[Start of section]

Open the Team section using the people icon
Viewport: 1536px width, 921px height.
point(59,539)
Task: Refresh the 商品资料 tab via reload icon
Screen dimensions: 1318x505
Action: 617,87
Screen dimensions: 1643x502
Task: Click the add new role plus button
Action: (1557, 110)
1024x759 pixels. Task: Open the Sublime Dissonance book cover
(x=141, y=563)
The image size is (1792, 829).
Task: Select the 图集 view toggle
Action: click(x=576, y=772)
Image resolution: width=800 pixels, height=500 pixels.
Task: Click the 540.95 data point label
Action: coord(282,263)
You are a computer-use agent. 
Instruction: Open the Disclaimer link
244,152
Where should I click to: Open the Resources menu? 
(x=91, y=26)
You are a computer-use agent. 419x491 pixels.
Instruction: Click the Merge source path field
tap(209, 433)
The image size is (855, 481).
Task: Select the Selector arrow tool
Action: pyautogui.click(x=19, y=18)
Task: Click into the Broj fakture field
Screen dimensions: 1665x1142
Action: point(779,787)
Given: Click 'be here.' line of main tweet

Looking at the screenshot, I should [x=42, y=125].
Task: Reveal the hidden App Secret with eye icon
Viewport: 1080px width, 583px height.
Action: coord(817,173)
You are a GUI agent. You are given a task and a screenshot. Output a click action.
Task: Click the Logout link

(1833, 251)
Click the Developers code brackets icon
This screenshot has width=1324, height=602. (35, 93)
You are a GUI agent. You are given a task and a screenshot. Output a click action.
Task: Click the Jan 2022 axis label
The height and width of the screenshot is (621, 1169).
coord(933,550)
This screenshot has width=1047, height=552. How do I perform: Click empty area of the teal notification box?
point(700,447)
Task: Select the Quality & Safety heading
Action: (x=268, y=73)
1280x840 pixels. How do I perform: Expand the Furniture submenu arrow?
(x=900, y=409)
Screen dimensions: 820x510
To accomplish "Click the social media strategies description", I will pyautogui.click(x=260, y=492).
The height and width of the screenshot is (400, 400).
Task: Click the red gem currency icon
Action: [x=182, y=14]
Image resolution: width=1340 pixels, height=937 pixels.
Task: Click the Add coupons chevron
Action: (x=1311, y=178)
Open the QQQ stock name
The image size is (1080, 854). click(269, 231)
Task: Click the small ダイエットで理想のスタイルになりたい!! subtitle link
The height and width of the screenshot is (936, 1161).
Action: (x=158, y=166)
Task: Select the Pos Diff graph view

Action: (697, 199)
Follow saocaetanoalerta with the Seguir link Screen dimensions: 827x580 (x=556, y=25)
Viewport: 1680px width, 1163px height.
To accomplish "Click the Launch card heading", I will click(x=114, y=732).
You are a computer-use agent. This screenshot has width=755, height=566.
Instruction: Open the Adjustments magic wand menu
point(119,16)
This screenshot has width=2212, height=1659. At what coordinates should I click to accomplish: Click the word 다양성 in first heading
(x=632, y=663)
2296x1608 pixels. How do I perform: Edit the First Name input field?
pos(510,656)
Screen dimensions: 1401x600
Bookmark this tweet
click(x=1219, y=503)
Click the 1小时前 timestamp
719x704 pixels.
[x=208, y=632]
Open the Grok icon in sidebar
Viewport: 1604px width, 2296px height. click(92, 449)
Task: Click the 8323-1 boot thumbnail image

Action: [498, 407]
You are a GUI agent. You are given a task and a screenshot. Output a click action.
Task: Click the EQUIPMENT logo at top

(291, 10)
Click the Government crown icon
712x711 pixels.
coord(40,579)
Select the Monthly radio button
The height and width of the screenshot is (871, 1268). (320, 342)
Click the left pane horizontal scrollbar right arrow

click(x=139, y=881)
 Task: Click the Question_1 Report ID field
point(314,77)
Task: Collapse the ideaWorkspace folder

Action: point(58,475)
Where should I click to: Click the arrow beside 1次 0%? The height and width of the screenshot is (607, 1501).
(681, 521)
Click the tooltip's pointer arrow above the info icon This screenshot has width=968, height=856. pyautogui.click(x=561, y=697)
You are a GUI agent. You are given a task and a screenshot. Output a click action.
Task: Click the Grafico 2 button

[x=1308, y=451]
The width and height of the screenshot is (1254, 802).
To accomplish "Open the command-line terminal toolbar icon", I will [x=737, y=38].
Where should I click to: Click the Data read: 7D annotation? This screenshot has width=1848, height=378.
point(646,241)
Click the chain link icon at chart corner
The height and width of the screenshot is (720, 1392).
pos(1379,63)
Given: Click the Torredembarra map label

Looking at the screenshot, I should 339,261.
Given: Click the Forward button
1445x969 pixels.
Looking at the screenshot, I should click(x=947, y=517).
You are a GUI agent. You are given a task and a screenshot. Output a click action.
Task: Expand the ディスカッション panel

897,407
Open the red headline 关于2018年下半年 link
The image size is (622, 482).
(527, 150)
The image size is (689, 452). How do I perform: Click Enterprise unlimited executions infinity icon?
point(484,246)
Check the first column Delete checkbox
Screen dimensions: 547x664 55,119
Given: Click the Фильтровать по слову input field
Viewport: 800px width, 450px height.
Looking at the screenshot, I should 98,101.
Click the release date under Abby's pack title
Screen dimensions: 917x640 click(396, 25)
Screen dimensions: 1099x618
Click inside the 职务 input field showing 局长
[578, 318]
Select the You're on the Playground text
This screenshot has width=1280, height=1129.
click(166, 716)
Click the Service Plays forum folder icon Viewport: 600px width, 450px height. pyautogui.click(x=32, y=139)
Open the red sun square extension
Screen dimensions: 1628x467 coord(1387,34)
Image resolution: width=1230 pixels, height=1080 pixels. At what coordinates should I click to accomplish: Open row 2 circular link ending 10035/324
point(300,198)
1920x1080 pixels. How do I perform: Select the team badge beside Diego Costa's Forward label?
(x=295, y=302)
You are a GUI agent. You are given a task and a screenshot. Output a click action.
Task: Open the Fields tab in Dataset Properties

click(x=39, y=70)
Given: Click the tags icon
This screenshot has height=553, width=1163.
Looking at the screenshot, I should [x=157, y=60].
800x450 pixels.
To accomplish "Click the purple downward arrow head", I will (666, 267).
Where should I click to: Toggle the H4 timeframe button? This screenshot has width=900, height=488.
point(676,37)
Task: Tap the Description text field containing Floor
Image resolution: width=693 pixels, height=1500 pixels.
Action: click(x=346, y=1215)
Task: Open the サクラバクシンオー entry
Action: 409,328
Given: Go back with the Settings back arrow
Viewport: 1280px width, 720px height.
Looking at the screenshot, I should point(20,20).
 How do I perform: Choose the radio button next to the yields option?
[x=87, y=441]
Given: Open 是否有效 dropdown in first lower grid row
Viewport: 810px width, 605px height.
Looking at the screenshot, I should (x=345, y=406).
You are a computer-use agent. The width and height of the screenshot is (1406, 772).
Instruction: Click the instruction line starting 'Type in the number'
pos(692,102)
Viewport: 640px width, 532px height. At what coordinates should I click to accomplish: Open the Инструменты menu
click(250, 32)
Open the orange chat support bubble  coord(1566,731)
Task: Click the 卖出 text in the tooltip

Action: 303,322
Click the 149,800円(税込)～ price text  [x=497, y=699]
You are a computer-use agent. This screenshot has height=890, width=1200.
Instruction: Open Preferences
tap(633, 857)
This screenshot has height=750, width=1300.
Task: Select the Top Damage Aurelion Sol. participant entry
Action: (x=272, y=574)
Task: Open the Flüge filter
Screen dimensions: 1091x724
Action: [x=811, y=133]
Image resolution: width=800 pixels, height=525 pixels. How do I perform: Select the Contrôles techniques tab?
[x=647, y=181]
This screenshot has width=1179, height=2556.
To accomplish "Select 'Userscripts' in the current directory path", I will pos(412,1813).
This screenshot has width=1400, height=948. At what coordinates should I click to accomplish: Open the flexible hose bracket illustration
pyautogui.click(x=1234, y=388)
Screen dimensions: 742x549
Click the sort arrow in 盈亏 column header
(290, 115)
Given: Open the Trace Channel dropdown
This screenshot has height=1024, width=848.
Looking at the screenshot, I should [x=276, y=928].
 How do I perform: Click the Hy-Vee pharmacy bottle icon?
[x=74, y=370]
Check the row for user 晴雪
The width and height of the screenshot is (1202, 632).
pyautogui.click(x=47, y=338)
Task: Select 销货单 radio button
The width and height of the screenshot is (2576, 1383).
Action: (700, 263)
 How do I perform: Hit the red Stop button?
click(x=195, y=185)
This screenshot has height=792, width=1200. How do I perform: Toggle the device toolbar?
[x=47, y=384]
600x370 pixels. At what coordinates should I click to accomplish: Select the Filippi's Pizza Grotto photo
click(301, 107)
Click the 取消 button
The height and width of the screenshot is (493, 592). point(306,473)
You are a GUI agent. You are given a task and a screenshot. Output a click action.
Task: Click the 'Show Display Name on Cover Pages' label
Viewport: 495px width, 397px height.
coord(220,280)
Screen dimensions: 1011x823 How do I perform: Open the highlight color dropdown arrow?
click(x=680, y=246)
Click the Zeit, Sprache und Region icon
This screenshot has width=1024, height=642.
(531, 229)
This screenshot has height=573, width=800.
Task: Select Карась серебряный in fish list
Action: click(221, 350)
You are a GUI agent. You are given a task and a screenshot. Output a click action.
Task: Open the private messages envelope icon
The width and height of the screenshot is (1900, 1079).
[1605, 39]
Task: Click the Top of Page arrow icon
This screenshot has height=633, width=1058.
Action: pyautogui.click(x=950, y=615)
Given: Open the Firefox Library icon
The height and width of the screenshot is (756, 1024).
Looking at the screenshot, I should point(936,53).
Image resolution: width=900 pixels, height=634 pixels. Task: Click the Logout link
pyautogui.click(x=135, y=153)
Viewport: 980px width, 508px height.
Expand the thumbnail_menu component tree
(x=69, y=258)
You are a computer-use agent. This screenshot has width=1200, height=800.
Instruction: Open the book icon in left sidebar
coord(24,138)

[End of section]

**Task directions**:
For this exercise, repeat exactly the lines of the data above from the one with "The image size is (689, 452)." down to the one with "Screen dimensions: 1099x618", both end lines included.

**Answer for this exercise**:
The image size is (689, 452). How do I perform: Click Enterprise unlimited executions infinity icon?
point(484,246)
Check the first column Delete checkbox
Screen dimensions: 547x664 55,119
Given: Click the Фильтровать по слову input field
Viewport: 800px width, 450px height.
Looking at the screenshot, I should 98,101.
Click the release date under Abby's pack title
Screen dimensions: 917x640 click(396, 25)
Screen dimensions: 1099x618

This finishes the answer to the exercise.